Working data:
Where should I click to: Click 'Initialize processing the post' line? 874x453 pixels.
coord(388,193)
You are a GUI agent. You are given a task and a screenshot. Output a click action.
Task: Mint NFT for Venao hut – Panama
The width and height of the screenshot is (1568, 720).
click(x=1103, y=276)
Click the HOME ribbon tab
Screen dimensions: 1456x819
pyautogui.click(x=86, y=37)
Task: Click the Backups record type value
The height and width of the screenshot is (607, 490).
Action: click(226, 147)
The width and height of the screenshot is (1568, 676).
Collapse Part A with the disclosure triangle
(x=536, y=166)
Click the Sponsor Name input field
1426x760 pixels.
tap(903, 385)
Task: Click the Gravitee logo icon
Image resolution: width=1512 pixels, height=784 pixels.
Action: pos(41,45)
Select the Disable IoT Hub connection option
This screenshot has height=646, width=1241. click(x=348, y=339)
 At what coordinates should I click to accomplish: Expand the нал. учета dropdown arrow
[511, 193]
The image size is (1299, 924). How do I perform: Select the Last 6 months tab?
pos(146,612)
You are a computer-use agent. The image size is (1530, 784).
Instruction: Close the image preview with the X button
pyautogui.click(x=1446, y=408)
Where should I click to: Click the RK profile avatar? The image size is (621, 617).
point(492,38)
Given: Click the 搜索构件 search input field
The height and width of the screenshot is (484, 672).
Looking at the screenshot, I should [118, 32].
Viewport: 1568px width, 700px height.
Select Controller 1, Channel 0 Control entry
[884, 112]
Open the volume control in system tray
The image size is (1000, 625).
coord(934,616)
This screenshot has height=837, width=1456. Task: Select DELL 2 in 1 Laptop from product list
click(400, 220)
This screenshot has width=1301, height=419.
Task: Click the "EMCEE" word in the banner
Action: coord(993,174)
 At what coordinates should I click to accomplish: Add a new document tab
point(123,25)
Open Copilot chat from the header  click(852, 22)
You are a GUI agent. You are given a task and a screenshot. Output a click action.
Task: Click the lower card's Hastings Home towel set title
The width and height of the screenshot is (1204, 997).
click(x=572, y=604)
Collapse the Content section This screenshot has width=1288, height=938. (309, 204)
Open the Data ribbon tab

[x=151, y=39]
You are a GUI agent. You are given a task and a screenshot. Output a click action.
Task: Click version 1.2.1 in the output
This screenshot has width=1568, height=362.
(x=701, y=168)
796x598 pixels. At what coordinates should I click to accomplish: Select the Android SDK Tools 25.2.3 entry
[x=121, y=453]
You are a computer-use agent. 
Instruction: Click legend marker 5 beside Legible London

Task details:
Arrange the material from the line containing "Collapse the Content" through the line containing "(x=701, y=168)" as a two-column CSV with the headers instruction and response. Give each text and its answer one row, with both fields quoted and any line breaks replaced by spaces.

Answer:
instruction,response
"Collapse the Content section This screenshot has width=1288, height=938.","(309, 204)"
"Open the Data ribbon tab","[x=151, y=39]"
"You are a GUI agent. You are given a task and a screenshot. Output a click action. Task: Click version 1.2.1 in the output This screenshot has width=1568, height=362.","(x=701, y=168)"